I remember yearning to know what went on in other people’s lives. The only chance you had was if you spent time with another family in their home, but that was rare. People were only what you imagined them to be, and I usually imbued them with what I realize now were impossibly high standards of intelligence, generosity and kindness. Now, thanks to the internet, we know, for example, that being rich and famous is no vaccine against stupidity. Even Olympic athletes have identity problems.
As a kid I would wonder if this life with its inequities was the way it was supposed to be. Is allowing only children of a certain color to live in a certain part of town, a father who often belittled and laughed at his children, mothers who spent their days mopping floors and washing clothes — was this okay with everyone? Did we all agree that this was fine? I questioned.
What were other people’s thoughts? What did people think of each other — of me? We didn’t know like we do now, thanks to the age of too much information.
The nearest things we had to looking into others’ minds, even as near in time as 20 years ago, were letters, hand-crafted — artisanal! — communication devices. When I look at the stacks of them from the various eras of my life — middle school, high school, college, young adulthood and beyond — I’m amazed that people sat down to write, address and mail them, just to keep in touch. Many of them are from my oldest and dearest friend — the handwriting as familiar to me as my own.
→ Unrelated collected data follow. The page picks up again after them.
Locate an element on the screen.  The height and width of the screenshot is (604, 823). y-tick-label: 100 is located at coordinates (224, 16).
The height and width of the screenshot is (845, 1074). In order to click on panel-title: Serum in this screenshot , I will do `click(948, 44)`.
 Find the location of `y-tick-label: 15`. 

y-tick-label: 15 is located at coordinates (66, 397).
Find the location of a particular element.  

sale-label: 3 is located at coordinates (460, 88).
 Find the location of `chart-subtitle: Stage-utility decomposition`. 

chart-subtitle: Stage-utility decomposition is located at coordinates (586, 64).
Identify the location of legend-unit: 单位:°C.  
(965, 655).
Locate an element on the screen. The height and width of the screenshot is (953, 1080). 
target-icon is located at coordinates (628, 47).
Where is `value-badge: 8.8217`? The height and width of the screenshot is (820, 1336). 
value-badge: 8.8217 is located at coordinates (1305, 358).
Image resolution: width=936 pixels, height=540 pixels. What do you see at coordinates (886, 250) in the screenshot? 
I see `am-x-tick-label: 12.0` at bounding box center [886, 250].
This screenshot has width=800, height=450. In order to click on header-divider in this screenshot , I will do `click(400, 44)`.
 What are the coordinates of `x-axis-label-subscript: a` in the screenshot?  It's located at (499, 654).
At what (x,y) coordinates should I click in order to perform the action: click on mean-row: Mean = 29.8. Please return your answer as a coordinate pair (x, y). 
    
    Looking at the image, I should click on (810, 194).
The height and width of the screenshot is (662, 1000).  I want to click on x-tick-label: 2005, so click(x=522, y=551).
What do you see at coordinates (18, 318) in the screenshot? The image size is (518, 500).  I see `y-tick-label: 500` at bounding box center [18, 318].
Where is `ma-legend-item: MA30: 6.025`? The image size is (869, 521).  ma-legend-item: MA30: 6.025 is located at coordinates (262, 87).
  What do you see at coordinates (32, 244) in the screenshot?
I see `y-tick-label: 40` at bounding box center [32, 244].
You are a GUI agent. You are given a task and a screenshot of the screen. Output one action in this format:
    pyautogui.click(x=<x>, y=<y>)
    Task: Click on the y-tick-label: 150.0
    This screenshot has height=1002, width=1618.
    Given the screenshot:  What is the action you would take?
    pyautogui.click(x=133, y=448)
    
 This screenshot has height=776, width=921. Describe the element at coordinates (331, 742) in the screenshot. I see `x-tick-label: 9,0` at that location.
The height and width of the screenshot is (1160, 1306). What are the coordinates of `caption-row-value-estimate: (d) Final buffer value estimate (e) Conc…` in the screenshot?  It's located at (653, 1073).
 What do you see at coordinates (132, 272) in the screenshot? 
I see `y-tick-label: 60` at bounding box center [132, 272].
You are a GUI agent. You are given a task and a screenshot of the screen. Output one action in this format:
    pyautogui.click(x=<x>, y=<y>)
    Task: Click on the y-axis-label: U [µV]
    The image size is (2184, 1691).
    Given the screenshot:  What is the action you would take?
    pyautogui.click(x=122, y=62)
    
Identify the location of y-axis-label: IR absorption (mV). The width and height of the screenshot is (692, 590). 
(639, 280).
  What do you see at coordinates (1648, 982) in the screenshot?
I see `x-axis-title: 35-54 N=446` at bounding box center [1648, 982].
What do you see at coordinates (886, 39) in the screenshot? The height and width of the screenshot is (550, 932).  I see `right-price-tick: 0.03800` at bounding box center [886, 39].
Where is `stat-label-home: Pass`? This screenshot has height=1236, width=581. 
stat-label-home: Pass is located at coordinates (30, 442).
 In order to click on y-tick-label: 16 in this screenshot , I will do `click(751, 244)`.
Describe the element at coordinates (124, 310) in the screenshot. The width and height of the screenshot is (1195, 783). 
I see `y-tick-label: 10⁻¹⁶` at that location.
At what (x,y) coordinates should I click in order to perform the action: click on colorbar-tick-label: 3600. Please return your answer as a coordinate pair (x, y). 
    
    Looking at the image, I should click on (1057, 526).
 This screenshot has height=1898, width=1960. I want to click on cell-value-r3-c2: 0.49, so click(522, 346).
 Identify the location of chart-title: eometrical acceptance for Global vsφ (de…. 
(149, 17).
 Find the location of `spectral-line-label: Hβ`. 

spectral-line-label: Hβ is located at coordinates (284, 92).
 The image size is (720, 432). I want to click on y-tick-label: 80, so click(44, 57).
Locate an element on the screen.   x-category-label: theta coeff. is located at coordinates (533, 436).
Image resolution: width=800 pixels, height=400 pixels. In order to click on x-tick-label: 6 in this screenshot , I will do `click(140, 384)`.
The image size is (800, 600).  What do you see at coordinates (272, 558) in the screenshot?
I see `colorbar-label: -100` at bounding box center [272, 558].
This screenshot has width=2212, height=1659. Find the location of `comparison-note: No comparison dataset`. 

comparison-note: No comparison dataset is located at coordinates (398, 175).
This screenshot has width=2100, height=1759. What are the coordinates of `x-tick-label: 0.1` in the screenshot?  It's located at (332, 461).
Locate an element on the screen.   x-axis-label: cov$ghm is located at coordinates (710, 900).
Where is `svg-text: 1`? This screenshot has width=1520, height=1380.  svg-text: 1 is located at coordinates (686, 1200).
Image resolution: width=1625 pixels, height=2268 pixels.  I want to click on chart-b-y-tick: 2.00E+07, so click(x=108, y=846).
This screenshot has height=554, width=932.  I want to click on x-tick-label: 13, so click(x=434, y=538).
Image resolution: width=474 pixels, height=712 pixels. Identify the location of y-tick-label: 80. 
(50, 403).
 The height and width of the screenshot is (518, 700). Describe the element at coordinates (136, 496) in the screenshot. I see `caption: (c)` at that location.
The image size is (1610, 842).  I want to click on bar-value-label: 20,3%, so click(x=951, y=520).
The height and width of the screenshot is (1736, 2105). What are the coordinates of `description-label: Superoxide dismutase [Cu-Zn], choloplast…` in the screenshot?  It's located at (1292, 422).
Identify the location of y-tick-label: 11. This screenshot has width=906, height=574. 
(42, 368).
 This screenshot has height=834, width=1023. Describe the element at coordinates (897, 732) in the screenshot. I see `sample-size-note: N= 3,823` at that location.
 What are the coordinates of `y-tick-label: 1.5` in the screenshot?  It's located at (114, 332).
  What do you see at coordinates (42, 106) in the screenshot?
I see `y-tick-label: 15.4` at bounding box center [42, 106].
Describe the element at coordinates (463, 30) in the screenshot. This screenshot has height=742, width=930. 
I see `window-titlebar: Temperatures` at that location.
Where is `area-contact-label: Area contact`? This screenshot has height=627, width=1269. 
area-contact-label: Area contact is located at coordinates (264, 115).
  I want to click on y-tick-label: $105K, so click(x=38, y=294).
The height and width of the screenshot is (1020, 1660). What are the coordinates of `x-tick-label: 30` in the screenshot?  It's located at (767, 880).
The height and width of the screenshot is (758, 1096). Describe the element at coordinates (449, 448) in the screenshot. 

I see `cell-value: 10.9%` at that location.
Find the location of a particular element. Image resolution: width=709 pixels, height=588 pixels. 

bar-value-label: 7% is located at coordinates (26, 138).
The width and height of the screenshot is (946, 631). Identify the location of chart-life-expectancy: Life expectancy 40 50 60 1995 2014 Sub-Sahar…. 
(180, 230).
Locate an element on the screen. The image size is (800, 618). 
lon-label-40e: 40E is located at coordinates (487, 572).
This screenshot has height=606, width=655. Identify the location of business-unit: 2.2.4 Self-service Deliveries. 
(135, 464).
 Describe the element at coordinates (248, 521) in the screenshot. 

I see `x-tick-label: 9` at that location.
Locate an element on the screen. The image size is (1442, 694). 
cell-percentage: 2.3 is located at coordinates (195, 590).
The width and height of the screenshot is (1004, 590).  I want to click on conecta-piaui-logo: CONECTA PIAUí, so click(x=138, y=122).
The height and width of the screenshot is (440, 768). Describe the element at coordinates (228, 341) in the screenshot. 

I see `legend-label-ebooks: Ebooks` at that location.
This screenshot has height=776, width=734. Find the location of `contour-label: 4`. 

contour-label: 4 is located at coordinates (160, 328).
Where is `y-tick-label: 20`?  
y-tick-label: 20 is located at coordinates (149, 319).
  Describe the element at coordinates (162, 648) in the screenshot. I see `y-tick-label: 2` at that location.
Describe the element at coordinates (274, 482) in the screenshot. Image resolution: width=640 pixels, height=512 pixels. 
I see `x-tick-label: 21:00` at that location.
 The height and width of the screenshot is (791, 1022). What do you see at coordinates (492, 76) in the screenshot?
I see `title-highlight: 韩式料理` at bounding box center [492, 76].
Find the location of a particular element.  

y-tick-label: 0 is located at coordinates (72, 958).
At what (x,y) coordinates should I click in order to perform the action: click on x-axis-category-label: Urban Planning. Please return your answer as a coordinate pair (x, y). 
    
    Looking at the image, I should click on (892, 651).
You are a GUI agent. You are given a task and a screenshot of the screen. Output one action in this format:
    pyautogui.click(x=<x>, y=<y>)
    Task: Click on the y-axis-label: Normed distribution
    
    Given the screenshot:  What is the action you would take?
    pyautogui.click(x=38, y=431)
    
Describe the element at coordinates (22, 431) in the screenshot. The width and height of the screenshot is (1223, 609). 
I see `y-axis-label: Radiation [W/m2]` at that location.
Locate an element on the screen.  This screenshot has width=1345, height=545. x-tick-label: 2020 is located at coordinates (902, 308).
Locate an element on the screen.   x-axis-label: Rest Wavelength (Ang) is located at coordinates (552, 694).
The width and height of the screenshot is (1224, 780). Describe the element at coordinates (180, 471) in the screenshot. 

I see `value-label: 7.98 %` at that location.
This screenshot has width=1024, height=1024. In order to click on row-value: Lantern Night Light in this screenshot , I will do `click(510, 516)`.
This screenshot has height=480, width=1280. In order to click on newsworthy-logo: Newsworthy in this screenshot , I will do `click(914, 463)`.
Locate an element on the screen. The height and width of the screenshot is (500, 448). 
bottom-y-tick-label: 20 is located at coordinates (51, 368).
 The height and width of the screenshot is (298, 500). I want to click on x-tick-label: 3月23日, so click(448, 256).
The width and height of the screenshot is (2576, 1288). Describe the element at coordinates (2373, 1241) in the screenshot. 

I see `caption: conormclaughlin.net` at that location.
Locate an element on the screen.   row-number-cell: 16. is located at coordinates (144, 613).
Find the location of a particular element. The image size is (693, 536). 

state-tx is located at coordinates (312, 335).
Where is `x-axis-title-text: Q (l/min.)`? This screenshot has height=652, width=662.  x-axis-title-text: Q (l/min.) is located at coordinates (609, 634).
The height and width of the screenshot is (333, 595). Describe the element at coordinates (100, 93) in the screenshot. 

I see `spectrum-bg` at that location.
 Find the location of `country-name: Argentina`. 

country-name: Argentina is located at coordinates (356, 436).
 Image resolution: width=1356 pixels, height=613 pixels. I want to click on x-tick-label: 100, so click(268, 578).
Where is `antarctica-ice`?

I’m writing this now with paper and pen as a way of trying to relive the experience (and also because I inadvertently and perhaps auspiciously walked out without my laptop on my way to a writing getaway).
It’s not painful. It allows time for gathering thoughts and I’m forced to slow my pace. The writing isn’t coming easily; not that it often does. But the gathering part of my life is more over than not. I’ve got the story. Just heading back to the office to write it.